EXERCISE GOAL:
Using the records below, write out again exactly the lines that begin at the line containing "The height and width of the screenshot is (1535, 980)." and end at the line containing "The image size is (866, 479).", and no other lines.

Saved data entries:

========

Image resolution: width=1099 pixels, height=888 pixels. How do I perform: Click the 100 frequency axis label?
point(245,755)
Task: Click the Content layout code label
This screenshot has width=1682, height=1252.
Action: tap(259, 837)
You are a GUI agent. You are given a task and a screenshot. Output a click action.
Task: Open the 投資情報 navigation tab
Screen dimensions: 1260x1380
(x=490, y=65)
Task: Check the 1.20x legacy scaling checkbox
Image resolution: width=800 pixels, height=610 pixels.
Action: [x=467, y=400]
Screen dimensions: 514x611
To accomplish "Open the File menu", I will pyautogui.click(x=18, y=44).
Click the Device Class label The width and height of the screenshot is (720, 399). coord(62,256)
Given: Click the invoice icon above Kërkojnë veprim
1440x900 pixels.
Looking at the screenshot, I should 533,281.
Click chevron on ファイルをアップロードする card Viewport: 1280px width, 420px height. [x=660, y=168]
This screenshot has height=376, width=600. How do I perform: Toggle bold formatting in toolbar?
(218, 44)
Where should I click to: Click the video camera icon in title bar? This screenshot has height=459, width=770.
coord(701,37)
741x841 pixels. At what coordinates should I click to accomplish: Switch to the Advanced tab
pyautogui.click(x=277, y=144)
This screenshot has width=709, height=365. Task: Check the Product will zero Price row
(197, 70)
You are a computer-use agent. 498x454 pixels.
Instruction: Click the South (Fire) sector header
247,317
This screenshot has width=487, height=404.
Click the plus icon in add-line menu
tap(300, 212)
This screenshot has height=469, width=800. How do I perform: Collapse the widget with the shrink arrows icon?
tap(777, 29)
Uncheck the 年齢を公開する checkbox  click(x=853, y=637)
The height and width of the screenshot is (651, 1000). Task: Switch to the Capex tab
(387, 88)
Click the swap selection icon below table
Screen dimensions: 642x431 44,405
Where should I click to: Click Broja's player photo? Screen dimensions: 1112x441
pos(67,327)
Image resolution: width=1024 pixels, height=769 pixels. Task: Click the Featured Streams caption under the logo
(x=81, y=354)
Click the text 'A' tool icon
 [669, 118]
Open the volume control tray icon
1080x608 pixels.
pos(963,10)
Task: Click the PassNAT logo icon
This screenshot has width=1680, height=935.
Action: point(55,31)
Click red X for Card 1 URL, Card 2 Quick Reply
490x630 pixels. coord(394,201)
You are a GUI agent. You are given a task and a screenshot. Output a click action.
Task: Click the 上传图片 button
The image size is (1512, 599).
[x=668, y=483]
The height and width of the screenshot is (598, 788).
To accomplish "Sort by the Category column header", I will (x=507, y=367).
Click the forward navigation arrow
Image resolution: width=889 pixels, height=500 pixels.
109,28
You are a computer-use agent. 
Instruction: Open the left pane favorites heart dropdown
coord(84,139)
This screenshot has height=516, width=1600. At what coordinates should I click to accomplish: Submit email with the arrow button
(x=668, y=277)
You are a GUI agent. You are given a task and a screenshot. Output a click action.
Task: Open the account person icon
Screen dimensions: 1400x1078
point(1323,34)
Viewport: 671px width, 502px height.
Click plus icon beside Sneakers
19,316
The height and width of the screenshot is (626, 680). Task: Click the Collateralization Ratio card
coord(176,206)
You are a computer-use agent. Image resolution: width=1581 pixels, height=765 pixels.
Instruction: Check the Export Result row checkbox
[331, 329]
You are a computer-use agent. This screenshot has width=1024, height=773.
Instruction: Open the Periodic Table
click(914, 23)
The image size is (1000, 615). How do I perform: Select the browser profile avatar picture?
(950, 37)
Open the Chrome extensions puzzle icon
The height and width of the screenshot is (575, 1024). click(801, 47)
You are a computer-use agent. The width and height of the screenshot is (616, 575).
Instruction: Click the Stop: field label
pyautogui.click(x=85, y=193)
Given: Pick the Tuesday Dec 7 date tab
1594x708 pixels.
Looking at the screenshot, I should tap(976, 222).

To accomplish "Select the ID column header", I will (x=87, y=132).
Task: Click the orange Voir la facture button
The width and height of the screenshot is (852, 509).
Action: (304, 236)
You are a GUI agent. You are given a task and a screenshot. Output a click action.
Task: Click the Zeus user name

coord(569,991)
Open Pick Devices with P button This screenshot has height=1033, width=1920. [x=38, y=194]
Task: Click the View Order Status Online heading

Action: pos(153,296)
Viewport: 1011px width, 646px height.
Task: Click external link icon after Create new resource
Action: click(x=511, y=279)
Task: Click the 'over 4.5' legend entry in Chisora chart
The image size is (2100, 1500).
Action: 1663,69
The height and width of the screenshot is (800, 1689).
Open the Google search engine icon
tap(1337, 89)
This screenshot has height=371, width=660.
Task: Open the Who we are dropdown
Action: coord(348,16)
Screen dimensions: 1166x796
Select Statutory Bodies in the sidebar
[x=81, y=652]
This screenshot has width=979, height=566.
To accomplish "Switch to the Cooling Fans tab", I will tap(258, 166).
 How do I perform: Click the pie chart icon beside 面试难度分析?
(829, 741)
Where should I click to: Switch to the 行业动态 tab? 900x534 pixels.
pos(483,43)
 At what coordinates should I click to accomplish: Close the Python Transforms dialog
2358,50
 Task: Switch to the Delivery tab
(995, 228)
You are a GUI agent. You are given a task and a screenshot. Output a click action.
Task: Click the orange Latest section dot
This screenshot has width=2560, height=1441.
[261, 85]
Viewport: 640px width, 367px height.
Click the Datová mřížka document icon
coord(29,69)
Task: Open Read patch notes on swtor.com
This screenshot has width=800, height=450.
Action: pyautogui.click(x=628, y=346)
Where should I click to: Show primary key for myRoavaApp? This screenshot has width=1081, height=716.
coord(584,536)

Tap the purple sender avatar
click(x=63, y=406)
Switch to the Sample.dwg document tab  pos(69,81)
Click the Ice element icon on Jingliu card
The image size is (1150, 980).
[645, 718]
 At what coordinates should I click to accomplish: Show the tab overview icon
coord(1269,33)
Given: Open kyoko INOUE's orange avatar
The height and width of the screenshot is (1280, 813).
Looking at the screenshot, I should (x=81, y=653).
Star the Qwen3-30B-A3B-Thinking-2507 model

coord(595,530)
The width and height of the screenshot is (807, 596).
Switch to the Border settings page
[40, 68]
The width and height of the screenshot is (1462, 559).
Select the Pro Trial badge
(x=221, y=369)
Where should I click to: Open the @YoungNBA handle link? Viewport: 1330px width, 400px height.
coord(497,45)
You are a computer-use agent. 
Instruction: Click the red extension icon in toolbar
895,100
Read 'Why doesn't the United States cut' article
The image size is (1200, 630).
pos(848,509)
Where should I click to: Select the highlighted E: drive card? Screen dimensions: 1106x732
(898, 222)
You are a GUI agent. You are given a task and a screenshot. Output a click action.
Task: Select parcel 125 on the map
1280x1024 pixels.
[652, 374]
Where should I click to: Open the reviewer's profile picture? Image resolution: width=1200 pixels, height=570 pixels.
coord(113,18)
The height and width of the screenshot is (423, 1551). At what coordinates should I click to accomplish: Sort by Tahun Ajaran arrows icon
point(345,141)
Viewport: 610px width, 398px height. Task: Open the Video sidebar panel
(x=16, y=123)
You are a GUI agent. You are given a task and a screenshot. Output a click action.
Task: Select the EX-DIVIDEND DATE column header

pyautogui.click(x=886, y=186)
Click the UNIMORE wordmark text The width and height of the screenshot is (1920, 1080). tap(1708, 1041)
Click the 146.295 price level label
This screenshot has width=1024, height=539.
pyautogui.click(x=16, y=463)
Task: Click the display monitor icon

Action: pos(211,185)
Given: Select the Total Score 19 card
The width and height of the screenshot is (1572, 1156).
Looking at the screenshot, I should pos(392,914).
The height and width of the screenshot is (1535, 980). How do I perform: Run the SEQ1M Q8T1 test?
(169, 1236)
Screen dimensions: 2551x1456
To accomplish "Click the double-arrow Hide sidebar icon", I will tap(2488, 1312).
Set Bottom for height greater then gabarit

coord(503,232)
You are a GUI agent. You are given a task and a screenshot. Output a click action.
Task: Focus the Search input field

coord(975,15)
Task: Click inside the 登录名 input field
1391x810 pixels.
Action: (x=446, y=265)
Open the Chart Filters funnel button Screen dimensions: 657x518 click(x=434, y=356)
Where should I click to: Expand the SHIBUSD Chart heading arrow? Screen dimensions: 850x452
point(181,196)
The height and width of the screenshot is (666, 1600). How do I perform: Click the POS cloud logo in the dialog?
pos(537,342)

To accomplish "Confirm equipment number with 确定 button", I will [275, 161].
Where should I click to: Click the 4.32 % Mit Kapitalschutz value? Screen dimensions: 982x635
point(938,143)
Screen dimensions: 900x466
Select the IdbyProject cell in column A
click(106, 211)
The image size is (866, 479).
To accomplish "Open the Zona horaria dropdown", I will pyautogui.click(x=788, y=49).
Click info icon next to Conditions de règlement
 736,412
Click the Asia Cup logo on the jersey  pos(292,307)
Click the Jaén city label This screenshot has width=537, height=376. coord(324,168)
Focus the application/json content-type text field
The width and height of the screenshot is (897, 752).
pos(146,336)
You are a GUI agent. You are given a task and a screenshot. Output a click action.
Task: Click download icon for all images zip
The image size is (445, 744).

========

SOLUTION FOR THIS PROBLEM:
The height and width of the screenshot is (1535, 980). How do I perform: Run the SEQ1M Q8T1 test?
(169, 1236)
Screen dimensions: 2551x1456
To accomplish "Click the double-arrow Hide sidebar icon", I will tap(2488, 1312).
Set Bottom for height greater then gabarit

coord(503,232)
You are a GUI agent. You are given a task and a screenshot. Output a click action.
Task: Focus the Search input field

coord(975,15)
Task: Click inside the 登录名 input field
1391x810 pixels.
Action: (x=446, y=265)
Open the Chart Filters funnel button Screen dimensions: 657x518 click(x=434, y=356)
Where should I click to: Expand the SHIBUSD Chart heading arrow? Screen dimensions: 850x452
point(181,196)
The height and width of the screenshot is (666, 1600). How do I perform: Click the POS cloud logo in the dialog?
pos(537,342)

To accomplish "Confirm equipment number with 确定 button", I will [275, 161].
Where should I click to: Click the 4.32 % Mit Kapitalschutz value? Screen dimensions: 982x635
point(938,143)
Screen dimensions: 900x466
Select the IdbyProject cell in column A
click(106, 211)
The image size is (866, 479).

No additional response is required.